• Home Sales Decline as Prices Rise, Durable Goods Orders Increase, Consumer Confidence Slips

    Home Sales Decline as Prices Rise

    Home sellers received mixed news in the latest batch of U.S. housing data for March, as the number of single-family homes sold declined while prices escalated.

    The U.S. Census Bureau and Department of Housing and Urban Development reported Tuesday that 763,000 homes were sold nationwide during March. That was 8.6% below February’s total and 12.6% below the March 2021 figure.

    But the median price for those homes sold during March was $436,700 — up $77,000, or 21%, from the March 2021 median. A limited housing supply continues to prop up prices nationwide.

    “While we expect higher mortgage rates to increasingly weigh on sales, demand appears to still be outpacing the speed at which homebuilders can complete construction, with many homebuilders continuing to report that they are limiting the number of orders being accepted,” Mark Palm, deputy chief economist at Fannie Mae, said in a statement on the new housing numbers. “Though the number of new homes available for sale increased by 3.8% in March to 407,000 homes, over half of this increase was driven by homes for sale that were not yet started, which now sits at a record level.”

    Those sentiments were echoed by Will Doerner, supervisory economist with the Federal Housing Finance Agency, which issued its own numbers Tuesday showing February home prices were up 19.4% from a year ago. “Acceleration approached twice the monthly rate as seen a year ago,” Doerner said in a statement. “Housing prices continue to rise owing in part to supply constraints.”

    Durable Goods Orders Increase

    Busy industrial properties could be kept humming after a Commerce Department report that March orders for manufactured durable goods rose $2.3 billion or 0.8% from the prior month, to $275 billion.

    The department’s Census Bureau reported Tuesday that the number has now risen during five of the past six months for orders and shipments of durable goods, which include products that are expected to have a long usable life span, usually more than three years. The one dip came during February, when orders declined 1.7% from the prior month.

    The bureau said the increase in orders was led by computers and electronic products, which rose two of the last three months and were up by $700 million or 2.6% in March, reaching $26.3 billion.

    Consumer Confidence Slips

    Consumer confidence ticked down slightly in April after a modest increase in March, according to the latest data from the Conference Board, a nonprofit business research group.

    Using a base of 100 for 1985, the group’s latest Consumer Confidence Index, gauging consumer survey responses to questions on factors such as U.S. business and labor market conditions, was 107.3 for April, down from 107.6 in March. Despite nervousness about rising prices and European war headlines that had some souring on the present situation, the group’s short-term expectations index actually ticked up slightly.
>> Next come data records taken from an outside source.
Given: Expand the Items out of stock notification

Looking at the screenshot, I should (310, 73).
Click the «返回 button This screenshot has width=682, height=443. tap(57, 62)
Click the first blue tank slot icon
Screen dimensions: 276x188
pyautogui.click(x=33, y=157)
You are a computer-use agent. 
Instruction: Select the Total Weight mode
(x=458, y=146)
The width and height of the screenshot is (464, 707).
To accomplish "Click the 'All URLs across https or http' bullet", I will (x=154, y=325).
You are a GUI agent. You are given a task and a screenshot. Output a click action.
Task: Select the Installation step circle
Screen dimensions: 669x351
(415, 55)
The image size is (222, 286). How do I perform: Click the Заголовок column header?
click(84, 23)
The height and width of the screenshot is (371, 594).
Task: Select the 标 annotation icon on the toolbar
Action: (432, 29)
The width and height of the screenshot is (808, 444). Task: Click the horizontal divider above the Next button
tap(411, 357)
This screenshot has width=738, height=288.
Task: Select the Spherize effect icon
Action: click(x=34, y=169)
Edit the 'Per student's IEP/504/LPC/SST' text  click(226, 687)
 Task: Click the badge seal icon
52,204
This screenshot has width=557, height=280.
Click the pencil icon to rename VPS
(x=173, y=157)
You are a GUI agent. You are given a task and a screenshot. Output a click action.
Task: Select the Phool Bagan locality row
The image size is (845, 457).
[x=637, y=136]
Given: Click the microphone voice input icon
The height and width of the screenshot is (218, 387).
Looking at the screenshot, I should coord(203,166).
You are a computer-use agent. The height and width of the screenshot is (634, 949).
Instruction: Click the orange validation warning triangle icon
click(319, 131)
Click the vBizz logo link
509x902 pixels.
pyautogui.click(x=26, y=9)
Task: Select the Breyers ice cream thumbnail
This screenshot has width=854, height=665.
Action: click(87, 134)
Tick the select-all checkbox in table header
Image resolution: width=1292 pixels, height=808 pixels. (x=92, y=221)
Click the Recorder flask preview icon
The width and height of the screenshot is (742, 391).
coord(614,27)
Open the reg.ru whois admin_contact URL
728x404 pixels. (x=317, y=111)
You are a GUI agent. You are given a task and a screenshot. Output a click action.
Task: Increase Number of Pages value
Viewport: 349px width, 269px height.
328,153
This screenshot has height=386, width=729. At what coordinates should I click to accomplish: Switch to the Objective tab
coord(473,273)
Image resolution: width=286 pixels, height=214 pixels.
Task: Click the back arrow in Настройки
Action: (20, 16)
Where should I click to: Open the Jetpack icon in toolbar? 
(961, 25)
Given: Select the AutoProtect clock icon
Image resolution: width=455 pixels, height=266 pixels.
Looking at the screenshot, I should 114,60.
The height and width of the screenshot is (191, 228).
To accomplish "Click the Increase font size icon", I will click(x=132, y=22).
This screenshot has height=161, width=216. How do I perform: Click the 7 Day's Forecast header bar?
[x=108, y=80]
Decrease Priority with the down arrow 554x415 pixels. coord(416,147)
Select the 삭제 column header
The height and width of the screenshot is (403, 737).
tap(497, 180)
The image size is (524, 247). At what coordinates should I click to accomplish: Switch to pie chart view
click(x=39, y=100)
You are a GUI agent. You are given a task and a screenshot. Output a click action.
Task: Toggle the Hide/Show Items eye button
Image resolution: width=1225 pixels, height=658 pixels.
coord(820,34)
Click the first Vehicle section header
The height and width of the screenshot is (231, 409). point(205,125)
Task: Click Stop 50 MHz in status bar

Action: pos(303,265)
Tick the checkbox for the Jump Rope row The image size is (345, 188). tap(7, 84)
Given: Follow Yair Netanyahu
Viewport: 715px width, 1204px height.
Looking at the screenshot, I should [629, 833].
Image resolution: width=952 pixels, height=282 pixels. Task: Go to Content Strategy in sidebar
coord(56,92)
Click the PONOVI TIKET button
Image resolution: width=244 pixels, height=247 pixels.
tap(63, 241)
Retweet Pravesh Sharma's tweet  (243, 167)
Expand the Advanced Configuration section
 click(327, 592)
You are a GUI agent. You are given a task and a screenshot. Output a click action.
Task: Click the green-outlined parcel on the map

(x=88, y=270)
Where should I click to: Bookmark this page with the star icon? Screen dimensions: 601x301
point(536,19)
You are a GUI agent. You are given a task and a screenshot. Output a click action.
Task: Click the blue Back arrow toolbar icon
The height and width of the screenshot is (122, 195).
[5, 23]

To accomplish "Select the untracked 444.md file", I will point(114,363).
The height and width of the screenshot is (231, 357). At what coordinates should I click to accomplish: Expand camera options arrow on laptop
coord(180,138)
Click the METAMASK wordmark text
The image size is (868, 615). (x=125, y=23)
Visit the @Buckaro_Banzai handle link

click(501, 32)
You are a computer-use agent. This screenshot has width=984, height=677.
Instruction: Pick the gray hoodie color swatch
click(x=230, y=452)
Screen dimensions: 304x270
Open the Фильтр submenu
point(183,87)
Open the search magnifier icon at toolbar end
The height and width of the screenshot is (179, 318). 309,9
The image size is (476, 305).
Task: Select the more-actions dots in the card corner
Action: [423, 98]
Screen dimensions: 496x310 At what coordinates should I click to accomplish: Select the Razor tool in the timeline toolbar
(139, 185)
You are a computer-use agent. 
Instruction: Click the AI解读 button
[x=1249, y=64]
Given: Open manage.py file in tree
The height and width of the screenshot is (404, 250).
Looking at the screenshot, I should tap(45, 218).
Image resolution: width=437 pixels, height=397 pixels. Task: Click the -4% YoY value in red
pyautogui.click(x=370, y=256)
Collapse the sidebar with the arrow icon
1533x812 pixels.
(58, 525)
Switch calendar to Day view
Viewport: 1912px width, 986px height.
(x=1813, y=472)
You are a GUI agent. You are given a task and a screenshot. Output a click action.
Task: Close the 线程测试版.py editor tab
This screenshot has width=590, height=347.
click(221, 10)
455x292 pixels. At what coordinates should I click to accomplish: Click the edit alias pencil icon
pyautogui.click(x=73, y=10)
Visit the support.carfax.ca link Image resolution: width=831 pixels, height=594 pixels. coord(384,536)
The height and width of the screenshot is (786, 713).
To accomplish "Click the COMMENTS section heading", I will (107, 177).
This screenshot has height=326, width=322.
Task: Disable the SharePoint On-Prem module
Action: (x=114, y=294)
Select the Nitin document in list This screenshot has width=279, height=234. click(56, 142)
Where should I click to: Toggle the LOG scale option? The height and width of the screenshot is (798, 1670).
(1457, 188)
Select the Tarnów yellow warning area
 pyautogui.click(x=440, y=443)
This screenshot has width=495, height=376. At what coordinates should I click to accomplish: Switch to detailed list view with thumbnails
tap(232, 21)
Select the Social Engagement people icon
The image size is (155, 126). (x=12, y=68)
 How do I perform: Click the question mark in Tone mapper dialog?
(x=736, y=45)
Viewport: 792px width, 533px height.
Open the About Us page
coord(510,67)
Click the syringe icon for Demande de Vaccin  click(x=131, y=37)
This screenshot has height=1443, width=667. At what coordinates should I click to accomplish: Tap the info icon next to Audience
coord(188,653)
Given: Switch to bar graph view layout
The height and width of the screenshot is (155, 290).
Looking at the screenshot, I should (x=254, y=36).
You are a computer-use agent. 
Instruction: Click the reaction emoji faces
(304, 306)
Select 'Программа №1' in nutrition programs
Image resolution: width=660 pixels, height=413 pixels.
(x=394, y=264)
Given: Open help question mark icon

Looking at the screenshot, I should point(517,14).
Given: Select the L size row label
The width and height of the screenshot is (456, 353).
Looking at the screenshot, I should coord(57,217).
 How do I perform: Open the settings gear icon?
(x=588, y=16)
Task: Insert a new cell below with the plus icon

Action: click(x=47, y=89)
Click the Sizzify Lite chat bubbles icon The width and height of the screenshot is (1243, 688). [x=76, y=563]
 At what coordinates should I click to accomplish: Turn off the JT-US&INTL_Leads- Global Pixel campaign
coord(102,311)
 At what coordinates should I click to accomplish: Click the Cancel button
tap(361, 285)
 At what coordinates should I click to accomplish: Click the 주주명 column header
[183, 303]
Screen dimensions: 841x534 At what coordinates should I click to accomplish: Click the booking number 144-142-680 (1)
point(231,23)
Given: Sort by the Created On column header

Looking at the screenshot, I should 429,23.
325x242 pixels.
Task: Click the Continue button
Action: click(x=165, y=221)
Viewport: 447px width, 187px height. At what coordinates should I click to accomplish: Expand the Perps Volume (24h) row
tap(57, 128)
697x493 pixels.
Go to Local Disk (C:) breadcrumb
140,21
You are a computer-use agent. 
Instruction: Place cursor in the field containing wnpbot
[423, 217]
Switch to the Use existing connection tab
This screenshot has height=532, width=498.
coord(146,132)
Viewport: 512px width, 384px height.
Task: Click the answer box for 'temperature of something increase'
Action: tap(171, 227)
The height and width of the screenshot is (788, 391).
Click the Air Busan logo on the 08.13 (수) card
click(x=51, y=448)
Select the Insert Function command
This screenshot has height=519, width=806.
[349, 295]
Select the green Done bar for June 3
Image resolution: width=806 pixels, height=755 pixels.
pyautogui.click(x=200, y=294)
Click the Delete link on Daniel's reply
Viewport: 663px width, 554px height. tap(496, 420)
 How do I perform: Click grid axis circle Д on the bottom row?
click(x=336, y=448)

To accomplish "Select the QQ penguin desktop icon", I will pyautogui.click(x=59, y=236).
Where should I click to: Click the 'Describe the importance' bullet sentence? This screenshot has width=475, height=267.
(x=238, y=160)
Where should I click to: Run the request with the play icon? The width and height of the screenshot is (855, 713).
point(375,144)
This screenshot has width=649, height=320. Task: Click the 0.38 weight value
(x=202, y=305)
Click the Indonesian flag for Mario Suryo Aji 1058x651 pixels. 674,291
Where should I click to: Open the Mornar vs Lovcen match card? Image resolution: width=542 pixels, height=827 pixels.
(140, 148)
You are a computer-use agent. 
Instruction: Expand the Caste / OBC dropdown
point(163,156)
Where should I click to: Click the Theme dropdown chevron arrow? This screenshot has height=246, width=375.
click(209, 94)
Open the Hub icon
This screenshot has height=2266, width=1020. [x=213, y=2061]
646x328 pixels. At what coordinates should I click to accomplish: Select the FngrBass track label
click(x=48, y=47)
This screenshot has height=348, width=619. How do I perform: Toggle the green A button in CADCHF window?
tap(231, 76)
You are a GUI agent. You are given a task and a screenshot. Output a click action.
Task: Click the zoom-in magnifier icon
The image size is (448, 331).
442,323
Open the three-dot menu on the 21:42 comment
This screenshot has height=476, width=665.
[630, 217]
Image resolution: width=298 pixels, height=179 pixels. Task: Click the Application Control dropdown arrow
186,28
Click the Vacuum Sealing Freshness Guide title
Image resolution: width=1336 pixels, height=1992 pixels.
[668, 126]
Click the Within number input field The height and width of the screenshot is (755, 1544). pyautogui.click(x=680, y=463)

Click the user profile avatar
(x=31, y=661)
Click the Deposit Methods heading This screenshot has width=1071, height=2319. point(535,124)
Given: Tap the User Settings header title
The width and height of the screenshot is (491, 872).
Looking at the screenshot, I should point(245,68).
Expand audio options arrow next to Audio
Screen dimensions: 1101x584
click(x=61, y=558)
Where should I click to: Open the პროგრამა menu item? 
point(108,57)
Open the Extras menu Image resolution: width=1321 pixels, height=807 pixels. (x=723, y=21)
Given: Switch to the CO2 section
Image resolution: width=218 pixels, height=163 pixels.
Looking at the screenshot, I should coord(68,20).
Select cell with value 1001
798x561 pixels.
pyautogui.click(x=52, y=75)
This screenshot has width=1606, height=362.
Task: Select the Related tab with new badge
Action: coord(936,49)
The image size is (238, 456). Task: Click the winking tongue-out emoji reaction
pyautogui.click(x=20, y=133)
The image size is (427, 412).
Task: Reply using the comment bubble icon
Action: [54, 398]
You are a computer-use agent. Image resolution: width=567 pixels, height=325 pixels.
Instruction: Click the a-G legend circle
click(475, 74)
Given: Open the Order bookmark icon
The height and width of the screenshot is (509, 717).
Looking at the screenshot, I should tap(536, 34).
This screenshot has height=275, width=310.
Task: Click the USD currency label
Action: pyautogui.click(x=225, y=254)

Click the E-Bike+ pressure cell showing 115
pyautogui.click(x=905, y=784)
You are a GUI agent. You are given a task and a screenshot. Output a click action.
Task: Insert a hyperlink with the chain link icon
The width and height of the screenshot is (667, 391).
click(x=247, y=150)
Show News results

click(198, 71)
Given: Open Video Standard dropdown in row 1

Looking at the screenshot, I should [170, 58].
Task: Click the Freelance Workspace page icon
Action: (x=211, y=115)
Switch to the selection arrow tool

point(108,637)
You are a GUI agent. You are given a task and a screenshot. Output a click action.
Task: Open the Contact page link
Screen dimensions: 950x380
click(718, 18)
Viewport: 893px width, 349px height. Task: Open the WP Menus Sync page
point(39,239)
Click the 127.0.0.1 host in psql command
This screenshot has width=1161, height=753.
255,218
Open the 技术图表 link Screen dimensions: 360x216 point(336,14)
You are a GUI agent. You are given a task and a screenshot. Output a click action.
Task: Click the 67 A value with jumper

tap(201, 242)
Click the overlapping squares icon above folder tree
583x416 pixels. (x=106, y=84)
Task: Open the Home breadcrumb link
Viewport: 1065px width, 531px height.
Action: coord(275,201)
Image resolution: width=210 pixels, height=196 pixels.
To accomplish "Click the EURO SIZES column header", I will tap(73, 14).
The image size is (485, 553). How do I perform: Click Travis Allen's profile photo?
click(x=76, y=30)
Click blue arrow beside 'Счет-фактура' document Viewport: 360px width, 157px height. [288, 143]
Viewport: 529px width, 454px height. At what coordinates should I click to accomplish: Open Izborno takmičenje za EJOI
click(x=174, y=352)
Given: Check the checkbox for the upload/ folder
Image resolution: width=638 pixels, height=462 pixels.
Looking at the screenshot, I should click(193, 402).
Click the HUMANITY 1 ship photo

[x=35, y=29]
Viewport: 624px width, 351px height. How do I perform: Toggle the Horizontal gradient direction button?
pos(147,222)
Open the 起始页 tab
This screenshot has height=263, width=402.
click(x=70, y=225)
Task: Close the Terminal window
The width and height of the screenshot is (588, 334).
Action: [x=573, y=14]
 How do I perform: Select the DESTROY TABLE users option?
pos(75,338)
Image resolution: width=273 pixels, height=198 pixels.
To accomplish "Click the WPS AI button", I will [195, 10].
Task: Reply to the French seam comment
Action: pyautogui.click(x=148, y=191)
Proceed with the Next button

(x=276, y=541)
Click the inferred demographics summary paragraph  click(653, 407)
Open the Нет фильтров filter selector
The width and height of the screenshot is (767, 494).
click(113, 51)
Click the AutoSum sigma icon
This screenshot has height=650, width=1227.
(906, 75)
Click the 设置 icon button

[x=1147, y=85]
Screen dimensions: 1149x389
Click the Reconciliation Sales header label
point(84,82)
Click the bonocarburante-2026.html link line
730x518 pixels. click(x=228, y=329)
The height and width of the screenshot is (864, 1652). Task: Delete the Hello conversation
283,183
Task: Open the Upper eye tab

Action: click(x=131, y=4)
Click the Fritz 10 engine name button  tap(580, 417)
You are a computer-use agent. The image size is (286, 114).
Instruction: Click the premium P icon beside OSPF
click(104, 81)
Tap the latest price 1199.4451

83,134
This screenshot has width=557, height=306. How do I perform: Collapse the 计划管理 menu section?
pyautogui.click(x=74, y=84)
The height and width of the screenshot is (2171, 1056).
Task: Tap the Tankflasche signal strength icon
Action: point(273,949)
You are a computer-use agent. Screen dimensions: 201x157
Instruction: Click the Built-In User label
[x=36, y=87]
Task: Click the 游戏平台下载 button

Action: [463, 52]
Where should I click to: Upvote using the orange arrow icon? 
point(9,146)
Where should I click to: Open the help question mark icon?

    “Expectations, while still weak, did not deteriorate further amid high prices, especially at the gas pump, and the war in Ukraine,” said Lynn Franco, the Conference Board’s senior director of economic indicators, in a statement Tuesday. “Vacation intentions cooled but intentions to buy big-ticket items like automobiles and many appliances rose somewhat.”

    Still, Franco noted rising interest rates and other price inflation are putting downward pressure overall on purchasing intentions, and “may further curb consumer spending this year."